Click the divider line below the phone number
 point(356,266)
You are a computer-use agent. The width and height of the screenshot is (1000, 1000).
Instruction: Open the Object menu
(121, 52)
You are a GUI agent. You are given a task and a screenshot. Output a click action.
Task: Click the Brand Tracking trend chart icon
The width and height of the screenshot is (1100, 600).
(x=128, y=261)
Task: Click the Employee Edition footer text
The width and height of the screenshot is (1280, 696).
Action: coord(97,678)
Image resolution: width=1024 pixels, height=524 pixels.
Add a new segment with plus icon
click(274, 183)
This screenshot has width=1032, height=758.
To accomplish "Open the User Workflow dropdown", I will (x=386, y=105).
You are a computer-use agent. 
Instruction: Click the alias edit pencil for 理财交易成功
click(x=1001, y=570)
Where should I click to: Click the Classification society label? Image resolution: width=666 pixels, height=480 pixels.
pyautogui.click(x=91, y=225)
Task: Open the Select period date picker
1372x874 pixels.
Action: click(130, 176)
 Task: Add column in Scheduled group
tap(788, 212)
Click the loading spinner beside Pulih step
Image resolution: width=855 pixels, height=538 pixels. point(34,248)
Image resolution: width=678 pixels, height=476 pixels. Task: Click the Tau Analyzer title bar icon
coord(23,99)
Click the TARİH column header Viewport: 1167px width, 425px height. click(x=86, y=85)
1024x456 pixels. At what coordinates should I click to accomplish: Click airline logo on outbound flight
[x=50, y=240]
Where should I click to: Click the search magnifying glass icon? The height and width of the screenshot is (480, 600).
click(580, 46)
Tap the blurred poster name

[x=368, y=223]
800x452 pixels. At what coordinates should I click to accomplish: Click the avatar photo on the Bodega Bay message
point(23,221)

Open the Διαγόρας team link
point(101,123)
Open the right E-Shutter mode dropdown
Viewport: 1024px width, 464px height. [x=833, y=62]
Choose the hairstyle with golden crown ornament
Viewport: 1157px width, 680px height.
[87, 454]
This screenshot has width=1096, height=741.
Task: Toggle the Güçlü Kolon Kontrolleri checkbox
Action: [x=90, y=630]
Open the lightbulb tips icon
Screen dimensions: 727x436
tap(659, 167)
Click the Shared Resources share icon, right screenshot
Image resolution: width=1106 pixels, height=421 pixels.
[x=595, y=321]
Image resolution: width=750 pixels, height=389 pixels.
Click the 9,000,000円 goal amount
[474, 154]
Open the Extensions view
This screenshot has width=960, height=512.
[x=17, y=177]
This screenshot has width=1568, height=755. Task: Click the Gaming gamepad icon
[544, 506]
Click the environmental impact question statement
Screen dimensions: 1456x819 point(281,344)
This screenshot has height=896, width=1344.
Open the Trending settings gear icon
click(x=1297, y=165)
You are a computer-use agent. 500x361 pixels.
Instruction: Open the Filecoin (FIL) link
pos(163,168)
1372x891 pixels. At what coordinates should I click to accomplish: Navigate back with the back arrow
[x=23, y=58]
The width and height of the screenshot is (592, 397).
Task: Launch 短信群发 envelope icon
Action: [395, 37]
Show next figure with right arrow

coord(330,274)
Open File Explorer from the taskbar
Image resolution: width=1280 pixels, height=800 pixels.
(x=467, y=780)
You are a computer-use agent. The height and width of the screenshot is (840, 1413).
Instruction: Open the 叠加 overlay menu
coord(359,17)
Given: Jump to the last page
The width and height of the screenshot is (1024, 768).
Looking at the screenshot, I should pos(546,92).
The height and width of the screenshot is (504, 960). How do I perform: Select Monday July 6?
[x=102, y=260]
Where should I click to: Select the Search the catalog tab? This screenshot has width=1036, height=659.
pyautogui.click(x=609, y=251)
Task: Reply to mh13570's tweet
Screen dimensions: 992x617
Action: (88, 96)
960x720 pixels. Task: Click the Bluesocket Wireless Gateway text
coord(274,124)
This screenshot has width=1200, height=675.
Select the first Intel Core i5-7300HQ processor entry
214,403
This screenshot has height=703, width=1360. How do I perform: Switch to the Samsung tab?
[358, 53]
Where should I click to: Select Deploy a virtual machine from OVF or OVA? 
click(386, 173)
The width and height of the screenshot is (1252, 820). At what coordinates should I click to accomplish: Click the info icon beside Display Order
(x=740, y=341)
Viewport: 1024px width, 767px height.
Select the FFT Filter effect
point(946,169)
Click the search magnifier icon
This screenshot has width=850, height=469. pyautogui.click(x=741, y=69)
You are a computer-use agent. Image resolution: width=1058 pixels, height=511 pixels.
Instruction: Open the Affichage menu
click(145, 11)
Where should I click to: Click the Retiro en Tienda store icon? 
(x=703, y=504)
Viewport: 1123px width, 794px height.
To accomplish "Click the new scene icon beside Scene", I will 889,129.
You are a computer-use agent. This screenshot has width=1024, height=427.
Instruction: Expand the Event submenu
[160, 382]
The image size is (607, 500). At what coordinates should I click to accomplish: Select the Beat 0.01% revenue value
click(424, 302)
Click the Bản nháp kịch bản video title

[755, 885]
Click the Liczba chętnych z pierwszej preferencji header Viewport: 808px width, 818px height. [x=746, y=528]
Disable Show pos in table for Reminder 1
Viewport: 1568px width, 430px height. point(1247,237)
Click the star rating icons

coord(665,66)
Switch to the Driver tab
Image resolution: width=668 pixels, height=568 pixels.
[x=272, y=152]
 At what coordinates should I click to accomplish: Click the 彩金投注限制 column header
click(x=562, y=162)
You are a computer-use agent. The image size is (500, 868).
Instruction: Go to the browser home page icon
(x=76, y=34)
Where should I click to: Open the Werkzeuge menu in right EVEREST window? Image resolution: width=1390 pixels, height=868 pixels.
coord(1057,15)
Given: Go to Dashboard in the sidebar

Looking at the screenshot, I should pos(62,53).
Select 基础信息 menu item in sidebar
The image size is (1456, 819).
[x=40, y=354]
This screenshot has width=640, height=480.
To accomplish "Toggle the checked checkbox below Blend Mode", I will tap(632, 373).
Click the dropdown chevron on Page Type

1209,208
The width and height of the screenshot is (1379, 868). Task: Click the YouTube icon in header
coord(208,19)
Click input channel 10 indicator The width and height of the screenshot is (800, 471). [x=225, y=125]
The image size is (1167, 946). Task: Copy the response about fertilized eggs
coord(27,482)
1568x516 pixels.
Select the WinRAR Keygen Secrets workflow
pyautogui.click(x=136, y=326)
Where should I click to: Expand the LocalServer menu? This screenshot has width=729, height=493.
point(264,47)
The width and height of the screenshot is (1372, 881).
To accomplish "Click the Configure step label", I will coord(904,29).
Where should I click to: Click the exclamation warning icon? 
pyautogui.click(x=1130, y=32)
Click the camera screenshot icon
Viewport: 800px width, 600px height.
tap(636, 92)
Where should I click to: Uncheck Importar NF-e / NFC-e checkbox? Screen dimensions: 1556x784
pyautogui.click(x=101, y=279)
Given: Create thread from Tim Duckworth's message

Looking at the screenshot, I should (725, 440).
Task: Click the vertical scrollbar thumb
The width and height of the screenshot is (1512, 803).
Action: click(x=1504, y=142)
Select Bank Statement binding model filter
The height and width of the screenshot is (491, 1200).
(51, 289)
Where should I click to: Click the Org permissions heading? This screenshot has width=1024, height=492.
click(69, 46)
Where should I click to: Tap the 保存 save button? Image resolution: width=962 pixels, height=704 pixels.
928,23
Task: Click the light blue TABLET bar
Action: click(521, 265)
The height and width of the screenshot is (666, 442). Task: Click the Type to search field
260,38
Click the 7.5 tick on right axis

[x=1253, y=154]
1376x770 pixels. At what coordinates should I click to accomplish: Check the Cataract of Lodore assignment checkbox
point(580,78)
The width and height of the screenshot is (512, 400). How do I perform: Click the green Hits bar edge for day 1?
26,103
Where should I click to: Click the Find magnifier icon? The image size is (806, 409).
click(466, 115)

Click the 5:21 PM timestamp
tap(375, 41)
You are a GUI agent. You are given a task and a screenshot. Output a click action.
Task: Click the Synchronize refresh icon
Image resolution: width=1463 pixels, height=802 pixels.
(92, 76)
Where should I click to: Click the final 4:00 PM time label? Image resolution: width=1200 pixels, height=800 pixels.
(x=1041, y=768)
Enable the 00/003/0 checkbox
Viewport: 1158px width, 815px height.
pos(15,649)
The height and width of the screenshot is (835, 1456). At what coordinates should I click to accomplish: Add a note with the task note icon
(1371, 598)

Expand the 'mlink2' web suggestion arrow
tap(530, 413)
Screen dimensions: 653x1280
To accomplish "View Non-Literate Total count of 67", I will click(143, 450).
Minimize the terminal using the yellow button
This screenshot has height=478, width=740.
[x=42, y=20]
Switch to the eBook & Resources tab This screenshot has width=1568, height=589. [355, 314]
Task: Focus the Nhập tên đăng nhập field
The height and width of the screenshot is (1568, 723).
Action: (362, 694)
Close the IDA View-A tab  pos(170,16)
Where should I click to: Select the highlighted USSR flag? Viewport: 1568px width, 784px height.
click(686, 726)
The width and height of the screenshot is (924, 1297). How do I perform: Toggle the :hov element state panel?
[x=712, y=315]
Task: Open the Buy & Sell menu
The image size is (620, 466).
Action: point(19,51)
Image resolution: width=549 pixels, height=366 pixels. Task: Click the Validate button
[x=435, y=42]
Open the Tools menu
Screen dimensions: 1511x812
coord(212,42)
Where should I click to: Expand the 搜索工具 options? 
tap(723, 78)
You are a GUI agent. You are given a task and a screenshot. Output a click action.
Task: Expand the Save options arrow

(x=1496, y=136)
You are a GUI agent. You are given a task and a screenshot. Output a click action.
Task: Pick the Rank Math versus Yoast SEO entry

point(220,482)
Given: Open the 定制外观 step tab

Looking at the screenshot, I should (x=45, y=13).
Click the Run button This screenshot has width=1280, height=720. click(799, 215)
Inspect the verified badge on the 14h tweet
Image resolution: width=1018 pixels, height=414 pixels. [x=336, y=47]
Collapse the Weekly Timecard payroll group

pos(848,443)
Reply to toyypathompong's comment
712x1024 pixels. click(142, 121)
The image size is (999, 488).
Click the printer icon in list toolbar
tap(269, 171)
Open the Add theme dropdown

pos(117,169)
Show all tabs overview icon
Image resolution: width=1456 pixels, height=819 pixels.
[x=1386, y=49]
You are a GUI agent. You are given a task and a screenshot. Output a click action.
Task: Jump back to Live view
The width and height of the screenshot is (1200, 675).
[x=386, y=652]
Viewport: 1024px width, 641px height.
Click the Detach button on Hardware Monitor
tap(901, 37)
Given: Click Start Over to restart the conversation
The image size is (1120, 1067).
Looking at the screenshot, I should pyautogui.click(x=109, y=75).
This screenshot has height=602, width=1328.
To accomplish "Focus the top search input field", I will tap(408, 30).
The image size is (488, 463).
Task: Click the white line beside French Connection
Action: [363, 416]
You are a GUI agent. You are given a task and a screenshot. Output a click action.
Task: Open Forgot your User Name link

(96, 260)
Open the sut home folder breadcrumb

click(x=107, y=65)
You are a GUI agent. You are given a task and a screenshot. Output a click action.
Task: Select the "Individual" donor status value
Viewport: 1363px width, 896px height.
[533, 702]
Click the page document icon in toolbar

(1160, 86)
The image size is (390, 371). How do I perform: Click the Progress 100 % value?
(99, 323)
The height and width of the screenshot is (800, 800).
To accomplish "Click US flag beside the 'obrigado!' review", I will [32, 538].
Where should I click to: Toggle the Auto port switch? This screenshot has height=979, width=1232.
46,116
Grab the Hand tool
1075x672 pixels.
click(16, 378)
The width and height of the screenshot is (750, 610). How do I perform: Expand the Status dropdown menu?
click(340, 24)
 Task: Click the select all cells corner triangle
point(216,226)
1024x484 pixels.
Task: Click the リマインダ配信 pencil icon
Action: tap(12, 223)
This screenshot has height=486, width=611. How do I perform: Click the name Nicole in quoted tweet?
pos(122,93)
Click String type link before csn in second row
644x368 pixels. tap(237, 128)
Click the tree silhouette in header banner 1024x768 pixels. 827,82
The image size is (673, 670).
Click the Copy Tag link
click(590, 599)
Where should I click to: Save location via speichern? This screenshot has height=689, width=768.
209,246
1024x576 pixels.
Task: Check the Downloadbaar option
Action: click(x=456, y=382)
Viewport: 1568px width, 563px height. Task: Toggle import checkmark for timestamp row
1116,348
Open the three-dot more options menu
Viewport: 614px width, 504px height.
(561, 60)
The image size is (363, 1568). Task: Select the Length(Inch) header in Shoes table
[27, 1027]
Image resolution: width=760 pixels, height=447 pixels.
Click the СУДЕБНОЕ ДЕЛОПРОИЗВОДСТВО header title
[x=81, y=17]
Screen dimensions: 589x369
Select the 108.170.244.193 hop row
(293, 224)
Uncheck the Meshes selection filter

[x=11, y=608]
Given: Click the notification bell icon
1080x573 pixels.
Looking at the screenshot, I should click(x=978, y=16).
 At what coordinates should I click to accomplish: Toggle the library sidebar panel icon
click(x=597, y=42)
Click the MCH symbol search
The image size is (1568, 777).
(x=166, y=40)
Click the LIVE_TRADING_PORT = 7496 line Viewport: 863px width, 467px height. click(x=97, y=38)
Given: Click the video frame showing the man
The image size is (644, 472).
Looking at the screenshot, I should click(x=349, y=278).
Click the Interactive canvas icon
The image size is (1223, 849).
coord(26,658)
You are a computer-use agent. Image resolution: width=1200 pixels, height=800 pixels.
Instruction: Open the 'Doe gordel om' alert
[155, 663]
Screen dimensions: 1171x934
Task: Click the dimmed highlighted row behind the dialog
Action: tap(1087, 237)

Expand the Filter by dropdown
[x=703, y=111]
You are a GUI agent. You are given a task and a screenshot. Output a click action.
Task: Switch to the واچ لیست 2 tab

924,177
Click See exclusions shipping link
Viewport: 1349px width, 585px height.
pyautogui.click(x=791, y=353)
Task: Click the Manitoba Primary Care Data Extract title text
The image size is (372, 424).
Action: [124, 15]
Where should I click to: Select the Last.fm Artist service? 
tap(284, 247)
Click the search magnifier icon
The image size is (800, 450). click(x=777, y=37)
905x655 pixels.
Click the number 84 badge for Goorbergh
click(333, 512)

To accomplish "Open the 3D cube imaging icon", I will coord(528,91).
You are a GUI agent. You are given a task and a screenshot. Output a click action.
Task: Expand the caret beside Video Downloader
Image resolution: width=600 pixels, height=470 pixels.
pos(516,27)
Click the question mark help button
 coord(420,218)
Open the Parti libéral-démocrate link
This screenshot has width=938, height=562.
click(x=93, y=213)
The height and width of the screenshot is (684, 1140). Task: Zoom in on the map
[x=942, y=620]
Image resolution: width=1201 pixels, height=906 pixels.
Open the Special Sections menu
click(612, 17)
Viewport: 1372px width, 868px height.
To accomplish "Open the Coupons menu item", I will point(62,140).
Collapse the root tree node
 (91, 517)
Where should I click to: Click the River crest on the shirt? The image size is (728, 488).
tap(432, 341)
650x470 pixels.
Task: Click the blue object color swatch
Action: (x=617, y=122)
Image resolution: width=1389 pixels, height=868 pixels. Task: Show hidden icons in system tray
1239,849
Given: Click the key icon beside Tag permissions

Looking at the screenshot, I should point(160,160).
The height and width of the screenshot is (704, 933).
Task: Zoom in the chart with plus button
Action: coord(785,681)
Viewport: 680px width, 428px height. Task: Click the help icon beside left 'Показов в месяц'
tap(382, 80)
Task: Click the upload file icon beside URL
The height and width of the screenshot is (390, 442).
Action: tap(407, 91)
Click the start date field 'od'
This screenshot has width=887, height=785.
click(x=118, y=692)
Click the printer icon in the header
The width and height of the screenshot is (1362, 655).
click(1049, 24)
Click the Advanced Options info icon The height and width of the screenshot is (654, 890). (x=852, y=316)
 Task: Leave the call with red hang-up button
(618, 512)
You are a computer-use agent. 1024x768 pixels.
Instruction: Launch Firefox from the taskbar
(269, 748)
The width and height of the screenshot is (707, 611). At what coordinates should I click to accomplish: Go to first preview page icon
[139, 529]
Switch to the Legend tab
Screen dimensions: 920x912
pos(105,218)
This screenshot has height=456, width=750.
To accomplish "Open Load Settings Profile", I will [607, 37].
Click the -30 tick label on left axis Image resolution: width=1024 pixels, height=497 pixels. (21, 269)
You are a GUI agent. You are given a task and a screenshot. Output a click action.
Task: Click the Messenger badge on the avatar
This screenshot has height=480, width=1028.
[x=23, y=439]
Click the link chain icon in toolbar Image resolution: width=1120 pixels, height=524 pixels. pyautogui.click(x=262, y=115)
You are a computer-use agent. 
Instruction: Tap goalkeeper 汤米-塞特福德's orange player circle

**EXERCISE GOAL**
Print exactly and only the lines that start at the line with "The height and width of the screenshot is (390, 442)." and run through the end of the listing above.

**RESPONSE TO THIS TASK**
The height and width of the screenshot is (390, 442).
Action: tap(407, 91)
Click the start date field 'od'
This screenshot has width=887, height=785.
click(x=118, y=692)
Click the printer icon in the header
The width and height of the screenshot is (1362, 655).
click(1049, 24)
Click the Advanced Options info icon The height and width of the screenshot is (654, 890). (x=852, y=316)
 Task: Leave the call with red hang-up button
(618, 512)
You are a computer-use agent. 1024x768 pixels.
Instruction: Launch Firefox from the taskbar
(269, 748)
The width and height of the screenshot is (707, 611). At what coordinates should I click to accomplish: Go to first preview page icon
[139, 529]
Switch to the Legend tab
Screen dimensions: 920x912
pos(105,218)
This screenshot has height=456, width=750.
To accomplish "Open Load Settings Profile", I will [607, 37].
Click the -30 tick label on left axis Image resolution: width=1024 pixels, height=497 pixels. (21, 269)
You are a GUI agent. You are given a task and a screenshot. Output a click action.
Task: Click the Messenger badge on the avatar
This screenshot has height=480, width=1028.
[x=23, y=439]
Click the link chain icon in toolbar Image resolution: width=1120 pixels, height=524 pixels. pyautogui.click(x=262, y=115)
You are a computer-use agent. 
Instruction: Tap goalkeeper 汤米-塞特福德's orange player circle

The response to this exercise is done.